- _Text extract_
((

We don't even use the actual differences. We merely use their ranks and signs.

Ignoring ties for a second, ranks always follow a uniform distribution: each rank 1, 2, ... occurs precisely once!

That's why this test does not require any assumptions regarding how variables are distributed. Hence "distribution free test", usually misrefered to as "nonparametric test".

• ### By YY on April 6th, 2023

Still other questions:

1. Wilcoxon Signed-Ranks method tests “sum” of ranks. But why is the conclusion about “mean” ranks?
2. If the null hypothesis is “the population distributions for ad1 and ad3 are identical” and p<0.05 is obtained, then what does “different distributions” exactly mean? (i.e. different only in central tendency? only in dispersion? or both? or just in shapes?)

• ### By Ruben Geert van den Berg on April 6th, 2023

I think the sum of ranks serves as a test statistic: it's not interpretable and we don't find it interesting but we need it in order to compute p. Compare this to t-values when testing for a Pearson correlation.

The mean rank is basically a descriptive statistic that we can interpret. However, its sampling distribution is not known so we can't compute p from it directly.

This is why we compute both of them. They convey different pieces of information just like your fuel level and speed while driving.

The exact conclusion if p < .05 is somewhat elusive. You can tell from the calculations that this happens when one variable has systematically higher scores than the other but not if only their SDs are very different. One variable tends to have higher scores than the other but this is hard to quantify if they're both ordinal. I guess that both variables having different mean ranks comes closest to this although "mean ranks" is a somewhat tricky statement.

))

- _Supplied records_

((

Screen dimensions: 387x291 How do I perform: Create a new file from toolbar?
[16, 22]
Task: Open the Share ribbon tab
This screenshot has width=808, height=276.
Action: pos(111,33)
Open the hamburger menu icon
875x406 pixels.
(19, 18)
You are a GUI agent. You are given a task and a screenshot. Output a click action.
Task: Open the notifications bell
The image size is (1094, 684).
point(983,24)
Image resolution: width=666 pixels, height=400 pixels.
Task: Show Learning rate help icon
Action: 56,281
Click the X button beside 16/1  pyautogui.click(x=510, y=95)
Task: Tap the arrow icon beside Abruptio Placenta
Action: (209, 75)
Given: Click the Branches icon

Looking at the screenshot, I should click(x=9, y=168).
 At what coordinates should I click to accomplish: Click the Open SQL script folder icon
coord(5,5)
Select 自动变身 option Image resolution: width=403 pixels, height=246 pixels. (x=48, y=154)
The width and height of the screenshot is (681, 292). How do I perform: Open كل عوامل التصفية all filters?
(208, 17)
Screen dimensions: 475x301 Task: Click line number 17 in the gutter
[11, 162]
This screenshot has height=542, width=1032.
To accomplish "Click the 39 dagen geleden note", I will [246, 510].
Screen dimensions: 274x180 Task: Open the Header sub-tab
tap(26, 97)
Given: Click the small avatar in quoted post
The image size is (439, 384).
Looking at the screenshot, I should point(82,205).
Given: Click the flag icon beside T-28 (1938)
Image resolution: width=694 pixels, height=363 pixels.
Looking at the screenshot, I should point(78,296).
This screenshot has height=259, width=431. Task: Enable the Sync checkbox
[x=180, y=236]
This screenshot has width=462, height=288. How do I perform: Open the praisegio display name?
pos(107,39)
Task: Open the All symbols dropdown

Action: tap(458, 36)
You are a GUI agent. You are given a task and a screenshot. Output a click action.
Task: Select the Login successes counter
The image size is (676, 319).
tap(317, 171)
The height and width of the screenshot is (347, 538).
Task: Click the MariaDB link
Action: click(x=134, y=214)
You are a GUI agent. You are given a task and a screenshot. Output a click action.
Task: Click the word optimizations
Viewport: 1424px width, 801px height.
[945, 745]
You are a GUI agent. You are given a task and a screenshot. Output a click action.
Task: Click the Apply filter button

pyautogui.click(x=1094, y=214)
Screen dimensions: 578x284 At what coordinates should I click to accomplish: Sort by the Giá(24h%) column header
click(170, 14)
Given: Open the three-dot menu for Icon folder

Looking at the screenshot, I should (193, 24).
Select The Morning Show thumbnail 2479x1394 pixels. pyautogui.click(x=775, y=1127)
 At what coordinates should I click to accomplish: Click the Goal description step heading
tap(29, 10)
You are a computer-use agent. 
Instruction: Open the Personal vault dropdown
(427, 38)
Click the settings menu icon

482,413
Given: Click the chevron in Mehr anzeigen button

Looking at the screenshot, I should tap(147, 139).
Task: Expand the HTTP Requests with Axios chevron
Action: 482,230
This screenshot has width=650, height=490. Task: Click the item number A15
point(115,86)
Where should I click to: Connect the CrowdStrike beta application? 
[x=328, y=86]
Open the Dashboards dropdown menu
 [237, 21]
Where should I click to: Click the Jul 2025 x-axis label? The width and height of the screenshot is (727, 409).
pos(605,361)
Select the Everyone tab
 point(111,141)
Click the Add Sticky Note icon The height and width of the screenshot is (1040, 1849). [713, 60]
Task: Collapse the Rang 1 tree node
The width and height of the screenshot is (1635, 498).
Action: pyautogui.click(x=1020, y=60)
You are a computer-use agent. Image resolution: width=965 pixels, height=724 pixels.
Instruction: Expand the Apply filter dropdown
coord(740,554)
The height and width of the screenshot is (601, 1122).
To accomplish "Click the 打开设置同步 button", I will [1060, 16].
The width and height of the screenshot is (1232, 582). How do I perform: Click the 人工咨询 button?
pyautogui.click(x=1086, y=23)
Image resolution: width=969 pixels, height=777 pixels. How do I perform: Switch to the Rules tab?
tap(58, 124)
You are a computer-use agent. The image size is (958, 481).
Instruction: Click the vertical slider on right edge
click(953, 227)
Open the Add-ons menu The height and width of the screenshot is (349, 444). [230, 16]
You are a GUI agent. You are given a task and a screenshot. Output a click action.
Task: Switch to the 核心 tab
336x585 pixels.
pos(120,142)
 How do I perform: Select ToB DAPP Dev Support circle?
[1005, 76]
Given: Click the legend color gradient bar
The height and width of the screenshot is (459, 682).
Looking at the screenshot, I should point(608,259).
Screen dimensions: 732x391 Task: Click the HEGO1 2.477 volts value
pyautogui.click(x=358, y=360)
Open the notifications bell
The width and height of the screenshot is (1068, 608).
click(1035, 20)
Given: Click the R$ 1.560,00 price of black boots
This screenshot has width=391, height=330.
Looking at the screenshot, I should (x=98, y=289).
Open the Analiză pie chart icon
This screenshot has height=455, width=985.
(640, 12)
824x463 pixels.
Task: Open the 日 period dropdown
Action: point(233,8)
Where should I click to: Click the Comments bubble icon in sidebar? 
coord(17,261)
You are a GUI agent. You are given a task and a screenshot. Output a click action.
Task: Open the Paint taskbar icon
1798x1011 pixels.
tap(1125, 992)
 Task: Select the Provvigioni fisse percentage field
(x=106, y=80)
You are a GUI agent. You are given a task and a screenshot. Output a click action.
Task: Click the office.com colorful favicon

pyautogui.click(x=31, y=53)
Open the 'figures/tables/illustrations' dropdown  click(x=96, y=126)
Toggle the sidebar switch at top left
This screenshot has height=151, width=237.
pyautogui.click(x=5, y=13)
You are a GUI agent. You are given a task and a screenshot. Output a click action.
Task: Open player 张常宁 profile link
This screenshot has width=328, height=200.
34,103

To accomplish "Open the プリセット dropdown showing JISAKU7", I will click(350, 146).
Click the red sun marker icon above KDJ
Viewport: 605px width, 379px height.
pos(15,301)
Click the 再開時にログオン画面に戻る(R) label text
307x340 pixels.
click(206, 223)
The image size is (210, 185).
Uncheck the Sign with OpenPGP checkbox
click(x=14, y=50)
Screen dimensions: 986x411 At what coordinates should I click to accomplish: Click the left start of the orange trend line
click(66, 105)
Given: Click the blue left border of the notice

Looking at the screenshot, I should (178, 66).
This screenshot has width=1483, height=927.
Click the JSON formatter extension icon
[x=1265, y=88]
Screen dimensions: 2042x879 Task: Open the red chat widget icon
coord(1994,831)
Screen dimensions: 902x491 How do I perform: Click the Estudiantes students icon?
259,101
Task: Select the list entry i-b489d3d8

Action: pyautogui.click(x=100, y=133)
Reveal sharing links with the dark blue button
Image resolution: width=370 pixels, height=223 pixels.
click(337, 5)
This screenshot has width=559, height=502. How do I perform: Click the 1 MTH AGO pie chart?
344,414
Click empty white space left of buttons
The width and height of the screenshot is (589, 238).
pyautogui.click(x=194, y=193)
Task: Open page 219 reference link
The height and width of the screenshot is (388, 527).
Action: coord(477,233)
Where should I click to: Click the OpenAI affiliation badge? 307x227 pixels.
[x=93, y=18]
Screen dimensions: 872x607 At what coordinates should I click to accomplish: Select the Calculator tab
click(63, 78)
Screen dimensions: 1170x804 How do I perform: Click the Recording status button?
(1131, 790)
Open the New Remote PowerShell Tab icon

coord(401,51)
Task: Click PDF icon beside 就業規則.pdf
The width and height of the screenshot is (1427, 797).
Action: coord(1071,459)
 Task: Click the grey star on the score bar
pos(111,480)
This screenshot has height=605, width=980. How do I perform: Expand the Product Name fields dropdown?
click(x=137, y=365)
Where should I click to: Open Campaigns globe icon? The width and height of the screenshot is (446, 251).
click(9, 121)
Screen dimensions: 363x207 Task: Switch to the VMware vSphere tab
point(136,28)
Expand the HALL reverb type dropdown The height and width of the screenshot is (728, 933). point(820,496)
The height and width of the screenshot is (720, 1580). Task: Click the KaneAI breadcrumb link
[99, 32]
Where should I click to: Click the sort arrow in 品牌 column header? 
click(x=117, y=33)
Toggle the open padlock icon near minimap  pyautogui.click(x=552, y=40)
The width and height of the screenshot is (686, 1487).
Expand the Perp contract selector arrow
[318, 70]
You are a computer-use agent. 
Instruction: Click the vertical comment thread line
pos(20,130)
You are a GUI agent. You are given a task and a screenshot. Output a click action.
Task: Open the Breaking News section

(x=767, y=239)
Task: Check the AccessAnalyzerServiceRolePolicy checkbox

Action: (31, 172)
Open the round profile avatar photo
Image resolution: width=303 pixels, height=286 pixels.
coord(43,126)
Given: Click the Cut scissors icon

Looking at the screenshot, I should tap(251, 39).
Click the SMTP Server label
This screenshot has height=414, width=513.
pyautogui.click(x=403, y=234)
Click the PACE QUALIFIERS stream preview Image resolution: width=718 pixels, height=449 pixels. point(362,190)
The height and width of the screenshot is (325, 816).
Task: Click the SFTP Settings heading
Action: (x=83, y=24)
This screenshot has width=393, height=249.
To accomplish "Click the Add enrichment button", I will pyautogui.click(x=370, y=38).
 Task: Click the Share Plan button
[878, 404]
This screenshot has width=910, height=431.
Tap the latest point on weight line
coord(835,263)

))

- _Work to complete_
• A. Answer these questions from the forum thread on the Wilcoxon signed-ranks test:
(i) When ties are ignored, what distribution do ranks always follow?
(ii) What does the reply compare the sum of ranks to?
(iii) Which two readings while driving are used as an analogy?
• B. For each statement, say whether it agrees with the forum thread on the Wilcoxon signed-ranks test, and quote the words that decide it.
(i) The test works with the actual differences.
(ii) The sampling distribution of the mean rank is known.
(iii) According to the reply, p < .05 does not come about when only the SDs of the two variables are very different.
• C. Continue the forum thread on the Wilcoxon signed-ranks test from its last sentence.
The material above is not needed here.

- _Answers_
• A.
(i) A uniform distribution.
(ii) t-values when testing for a Pearson correlation.
(iii) Fuel level and speed.

• B.
(i) No: "We don't even use the actual differences. We merely use their ranks and signs."
(ii) No: "its sampling distribution is not known so we can't compute p from it directly."
(iii) Yes: "this happens when one variable has systematically higher scores than the other but not if only their SDs are very different."

• C.
• ### By SO on May 16th, 2023

Thank you for the explanation.

If the p value test is two-tailed, other than proving the statistical significance of my pre- and post- ranks (5-point likert), how can I determine the direction of change?

E.g., if I want to claim the post-test result showed my intervention increased people's motivation, which particular statistical values in the Wilcoxon S-G test results show this positive change (i.e. to avoid the claim 'the intervention decreased motivation')?

If the difference between pre- and post- is significant, but how do we know if motivation is increased or decreased (which direction)? This is also worrying particularly if the median rank is the same in the pre- and post- results - both at '4' in the 50th median!

Thank you.

• ### By Ruben Geert van den Berg on May 17th, 2023

First off, great question!

Indeed, medians tend to be too coarse for comparing ordinal variables with few categories due to ties.

A nice example of 2 very different distributions with similar medians is shown in Median - Simple Tutorial & Examples.

Now, the Wilcoxon S-R test first subtracts the second from the first variable you enter.

So if the second variable tends to have larger values, the difference scores tend to be negative.

If that's the case, then the mean absolute negative rank is larger than the mean absolute positive rank. And both numbers are included in the output...